◆ Information provided
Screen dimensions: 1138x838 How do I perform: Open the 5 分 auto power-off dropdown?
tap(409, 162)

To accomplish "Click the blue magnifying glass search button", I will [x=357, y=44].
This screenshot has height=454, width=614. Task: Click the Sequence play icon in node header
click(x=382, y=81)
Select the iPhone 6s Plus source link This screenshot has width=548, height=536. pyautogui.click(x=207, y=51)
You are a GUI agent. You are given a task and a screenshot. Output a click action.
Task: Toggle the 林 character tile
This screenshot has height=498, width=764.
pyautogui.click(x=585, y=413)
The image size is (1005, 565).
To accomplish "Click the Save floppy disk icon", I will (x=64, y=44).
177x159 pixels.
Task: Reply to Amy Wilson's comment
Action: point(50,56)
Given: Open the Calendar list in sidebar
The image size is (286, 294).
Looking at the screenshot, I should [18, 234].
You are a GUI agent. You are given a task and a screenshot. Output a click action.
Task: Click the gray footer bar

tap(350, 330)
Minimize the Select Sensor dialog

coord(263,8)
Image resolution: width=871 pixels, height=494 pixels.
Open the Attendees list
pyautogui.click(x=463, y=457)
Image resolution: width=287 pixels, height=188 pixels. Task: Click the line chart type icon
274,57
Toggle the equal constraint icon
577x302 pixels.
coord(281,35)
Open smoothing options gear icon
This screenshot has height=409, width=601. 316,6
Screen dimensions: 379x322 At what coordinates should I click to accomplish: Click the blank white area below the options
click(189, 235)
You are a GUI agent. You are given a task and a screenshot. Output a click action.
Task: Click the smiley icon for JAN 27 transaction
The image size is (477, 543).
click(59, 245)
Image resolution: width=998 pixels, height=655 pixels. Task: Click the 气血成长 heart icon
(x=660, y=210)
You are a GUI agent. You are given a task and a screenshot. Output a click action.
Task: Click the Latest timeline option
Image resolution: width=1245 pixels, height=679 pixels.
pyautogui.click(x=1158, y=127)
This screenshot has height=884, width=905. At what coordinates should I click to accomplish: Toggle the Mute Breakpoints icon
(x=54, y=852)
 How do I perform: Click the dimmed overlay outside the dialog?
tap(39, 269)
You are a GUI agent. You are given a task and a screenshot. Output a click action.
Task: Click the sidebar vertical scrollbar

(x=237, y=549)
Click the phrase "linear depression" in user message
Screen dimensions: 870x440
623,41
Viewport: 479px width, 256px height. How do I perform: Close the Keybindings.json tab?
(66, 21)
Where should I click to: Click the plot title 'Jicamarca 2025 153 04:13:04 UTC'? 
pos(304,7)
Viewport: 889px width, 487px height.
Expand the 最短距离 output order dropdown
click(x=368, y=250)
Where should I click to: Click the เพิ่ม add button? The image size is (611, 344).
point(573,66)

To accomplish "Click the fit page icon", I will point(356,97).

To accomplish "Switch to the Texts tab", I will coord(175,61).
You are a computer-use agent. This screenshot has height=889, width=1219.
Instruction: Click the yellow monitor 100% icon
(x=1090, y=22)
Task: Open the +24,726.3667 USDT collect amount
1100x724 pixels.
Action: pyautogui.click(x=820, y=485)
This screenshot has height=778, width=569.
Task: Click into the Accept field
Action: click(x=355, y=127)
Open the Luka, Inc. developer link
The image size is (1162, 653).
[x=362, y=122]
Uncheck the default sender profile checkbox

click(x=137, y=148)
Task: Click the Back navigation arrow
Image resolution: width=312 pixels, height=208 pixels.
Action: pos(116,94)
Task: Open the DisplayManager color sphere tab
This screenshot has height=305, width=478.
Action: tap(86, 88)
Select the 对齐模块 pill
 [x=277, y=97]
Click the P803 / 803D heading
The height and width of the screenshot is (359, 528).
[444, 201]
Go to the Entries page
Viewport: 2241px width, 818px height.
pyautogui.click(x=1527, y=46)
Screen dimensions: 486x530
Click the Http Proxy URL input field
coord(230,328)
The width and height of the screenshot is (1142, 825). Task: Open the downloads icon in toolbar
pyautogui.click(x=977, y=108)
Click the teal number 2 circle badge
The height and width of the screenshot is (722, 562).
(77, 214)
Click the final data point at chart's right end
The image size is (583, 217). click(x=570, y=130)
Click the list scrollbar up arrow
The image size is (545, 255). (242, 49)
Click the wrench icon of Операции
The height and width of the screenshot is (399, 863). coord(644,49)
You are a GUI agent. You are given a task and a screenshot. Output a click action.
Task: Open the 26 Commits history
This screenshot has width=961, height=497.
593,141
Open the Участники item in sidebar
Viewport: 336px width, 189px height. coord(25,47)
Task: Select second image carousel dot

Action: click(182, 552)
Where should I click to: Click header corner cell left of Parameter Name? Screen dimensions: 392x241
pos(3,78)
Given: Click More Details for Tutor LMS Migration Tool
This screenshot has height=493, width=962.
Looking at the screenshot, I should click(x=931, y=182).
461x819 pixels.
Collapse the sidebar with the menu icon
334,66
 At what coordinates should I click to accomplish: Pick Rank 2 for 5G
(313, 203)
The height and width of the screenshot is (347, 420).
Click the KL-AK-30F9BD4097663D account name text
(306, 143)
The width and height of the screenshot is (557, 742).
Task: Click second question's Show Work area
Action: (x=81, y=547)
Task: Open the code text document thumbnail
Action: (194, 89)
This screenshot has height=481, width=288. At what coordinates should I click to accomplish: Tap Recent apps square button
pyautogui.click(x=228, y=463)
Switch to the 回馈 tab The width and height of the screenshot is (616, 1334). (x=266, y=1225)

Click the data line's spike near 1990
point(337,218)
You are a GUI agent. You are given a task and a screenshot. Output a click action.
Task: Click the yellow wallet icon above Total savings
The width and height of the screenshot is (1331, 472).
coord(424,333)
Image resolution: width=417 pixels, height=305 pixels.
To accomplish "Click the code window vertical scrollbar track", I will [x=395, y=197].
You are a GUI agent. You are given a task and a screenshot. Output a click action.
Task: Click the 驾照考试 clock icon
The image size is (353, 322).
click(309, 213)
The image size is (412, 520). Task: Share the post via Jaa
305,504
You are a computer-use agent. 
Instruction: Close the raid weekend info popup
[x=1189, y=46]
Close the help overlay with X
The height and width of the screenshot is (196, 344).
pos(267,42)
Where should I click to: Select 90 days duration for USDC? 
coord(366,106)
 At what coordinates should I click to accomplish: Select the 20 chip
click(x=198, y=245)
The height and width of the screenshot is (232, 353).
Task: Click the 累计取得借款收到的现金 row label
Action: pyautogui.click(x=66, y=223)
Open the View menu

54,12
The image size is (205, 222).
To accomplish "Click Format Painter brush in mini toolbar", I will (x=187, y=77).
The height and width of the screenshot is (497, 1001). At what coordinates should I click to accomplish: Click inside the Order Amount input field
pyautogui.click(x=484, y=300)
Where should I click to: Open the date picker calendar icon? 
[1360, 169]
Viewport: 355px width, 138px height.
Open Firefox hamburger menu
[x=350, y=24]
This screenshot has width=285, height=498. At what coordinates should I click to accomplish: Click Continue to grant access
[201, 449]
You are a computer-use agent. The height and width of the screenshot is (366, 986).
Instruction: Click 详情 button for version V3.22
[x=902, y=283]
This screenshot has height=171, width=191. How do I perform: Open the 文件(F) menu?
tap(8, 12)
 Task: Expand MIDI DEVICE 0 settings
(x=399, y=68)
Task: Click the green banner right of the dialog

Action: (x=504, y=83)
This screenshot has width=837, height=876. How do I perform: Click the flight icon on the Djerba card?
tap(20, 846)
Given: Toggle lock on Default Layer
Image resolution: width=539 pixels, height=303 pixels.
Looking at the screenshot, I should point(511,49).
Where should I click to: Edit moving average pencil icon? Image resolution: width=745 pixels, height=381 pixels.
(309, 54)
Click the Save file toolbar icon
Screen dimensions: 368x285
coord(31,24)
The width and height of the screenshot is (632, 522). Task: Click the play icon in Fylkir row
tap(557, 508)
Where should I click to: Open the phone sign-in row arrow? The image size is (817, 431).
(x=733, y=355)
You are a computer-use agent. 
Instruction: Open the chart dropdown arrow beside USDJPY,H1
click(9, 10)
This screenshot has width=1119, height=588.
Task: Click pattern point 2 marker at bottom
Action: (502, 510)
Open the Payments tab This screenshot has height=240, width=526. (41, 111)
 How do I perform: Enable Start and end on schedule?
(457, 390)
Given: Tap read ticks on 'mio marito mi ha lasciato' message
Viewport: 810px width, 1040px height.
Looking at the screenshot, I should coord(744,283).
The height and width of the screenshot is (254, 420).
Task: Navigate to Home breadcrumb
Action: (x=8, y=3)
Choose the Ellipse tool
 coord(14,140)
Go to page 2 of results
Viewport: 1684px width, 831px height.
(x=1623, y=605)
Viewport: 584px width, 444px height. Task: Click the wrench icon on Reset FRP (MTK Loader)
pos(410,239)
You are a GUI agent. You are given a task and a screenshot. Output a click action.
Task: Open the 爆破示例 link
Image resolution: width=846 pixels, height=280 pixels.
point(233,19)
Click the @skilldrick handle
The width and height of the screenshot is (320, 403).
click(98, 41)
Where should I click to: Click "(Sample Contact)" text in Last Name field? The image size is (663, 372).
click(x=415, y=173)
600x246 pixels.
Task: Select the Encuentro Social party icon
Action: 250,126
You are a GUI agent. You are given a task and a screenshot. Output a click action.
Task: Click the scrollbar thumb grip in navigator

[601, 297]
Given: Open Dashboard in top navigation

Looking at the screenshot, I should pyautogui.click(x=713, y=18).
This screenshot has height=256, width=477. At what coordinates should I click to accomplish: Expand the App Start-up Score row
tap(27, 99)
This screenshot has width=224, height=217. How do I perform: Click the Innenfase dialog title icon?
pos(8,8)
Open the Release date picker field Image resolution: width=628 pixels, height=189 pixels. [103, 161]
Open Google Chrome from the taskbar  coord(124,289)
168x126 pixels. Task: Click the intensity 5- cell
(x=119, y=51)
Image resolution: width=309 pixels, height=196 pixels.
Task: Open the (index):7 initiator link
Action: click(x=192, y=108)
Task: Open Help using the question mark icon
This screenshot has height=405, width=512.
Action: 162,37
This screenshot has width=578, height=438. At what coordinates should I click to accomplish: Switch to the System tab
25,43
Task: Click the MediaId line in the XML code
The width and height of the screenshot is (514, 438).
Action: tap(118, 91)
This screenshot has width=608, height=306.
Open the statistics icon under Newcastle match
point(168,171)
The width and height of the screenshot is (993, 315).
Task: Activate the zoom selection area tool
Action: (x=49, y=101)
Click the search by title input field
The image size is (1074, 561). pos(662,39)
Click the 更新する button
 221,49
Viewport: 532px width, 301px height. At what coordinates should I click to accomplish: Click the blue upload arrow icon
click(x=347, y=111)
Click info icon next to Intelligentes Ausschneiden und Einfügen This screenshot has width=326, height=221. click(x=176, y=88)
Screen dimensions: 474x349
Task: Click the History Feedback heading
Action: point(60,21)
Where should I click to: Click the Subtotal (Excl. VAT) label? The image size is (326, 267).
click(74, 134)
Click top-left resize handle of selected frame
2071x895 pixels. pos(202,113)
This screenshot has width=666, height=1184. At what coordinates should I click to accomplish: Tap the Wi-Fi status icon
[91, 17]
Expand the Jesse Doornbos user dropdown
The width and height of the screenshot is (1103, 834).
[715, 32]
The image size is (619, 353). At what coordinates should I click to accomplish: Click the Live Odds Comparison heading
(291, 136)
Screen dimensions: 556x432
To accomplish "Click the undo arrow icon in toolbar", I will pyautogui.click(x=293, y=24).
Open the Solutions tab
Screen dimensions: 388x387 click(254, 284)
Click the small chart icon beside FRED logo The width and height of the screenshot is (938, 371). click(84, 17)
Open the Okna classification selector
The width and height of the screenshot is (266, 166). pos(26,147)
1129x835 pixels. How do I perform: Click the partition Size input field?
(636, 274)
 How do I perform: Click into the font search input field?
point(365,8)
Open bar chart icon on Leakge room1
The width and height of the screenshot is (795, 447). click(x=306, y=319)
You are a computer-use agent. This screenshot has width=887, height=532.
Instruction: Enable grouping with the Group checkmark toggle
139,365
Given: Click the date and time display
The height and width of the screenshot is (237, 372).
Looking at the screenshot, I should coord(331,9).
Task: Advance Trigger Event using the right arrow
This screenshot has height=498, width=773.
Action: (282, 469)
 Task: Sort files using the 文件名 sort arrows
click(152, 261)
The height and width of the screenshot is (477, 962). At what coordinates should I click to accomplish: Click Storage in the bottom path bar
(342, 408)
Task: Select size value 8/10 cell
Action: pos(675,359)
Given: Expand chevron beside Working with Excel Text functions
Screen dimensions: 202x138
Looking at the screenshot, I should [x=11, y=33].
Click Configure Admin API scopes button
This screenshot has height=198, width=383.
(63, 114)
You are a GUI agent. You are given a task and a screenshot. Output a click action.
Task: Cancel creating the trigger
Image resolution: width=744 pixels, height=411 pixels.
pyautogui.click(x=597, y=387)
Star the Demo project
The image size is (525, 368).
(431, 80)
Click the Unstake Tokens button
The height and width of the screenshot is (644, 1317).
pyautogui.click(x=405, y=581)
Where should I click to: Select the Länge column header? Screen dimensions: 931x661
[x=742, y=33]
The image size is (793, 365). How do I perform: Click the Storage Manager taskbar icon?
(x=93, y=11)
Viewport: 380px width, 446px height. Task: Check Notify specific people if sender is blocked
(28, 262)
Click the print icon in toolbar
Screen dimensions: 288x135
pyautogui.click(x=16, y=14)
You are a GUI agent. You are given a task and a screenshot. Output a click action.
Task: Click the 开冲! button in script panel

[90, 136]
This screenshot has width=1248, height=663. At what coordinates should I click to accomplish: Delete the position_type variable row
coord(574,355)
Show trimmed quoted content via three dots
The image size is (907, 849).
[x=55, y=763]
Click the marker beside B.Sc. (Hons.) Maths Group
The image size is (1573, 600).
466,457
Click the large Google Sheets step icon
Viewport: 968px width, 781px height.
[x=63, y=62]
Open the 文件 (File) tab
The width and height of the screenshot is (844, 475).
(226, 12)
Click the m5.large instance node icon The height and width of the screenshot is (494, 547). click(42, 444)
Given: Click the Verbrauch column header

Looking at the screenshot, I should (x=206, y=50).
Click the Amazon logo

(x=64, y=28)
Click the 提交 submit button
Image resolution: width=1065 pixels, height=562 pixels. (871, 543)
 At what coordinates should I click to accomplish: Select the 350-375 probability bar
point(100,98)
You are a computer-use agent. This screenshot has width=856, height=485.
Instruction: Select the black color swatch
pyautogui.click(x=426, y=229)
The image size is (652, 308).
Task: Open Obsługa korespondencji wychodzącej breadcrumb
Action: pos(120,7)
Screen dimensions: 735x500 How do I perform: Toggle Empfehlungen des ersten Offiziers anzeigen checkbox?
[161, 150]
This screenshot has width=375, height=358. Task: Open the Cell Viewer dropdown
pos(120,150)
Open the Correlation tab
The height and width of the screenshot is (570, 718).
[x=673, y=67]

◆ Your objective
Looking at the data above, return every line from the one with "The height and width of the screenshot is (497, 1001)." down to the one with "Given: Tap read", exactly and inclusively.

◆ Result for this exercise
The height and width of the screenshot is (497, 1001). At what coordinates should I click to accomplish: Click inside the Order Amount input field
pyautogui.click(x=484, y=300)
Where should I click to: Open the date picker calendar icon? 
[1360, 169]
Viewport: 355px width, 138px height.
Open Firefox hamburger menu
[x=350, y=24]
This screenshot has width=285, height=498. At what coordinates should I click to accomplish: Click Continue to grant access
[201, 449]
You are a computer-use agent. The height and width of the screenshot is (366, 986).
Instruction: Click 详情 button for version V3.22
[x=902, y=283]
This screenshot has height=171, width=191. How do I perform: Open the 文件(F) menu?
tap(8, 12)
 Task: Expand MIDI DEVICE 0 settings
(x=399, y=68)
Task: Click the green banner right of the dialog

Action: (x=504, y=83)
This screenshot has width=837, height=876. How do I perform: Click the flight icon on the Djerba card?
tap(20, 846)
Given: Toggle lock on Default Layer
Image resolution: width=539 pixels, height=303 pixels.
Looking at the screenshot, I should point(511,49).
Where should I click to: Edit moving average pencil icon? Image resolution: width=745 pixels, height=381 pixels.
(309, 54)
Click the Save file toolbar icon
Screen dimensions: 368x285
coord(31,24)
The width and height of the screenshot is (632, 522). Task: Click the play icon in Fylkir row
tap(557, 508)
Where should I click to: Open the phone sign-in row arrow? The image size is (817, 431).
(x=733, y=355)
You are a computer-use agent. 
Instruction: Open the chart dropdown arrow beside USDJPY,H1
click(9, 10)
This screenshot has width=1119, height=588.
Task: Click pattern point 2 marker at bottom
Action: (502, 510)
Open the Payments tab This screenshot has height=240, width=526. (41, 111)
 How do I perform: Enable Start and end on schedule?
(457, 390)
Given: Tap read ticks on 'mio marito mi ha lasciato' message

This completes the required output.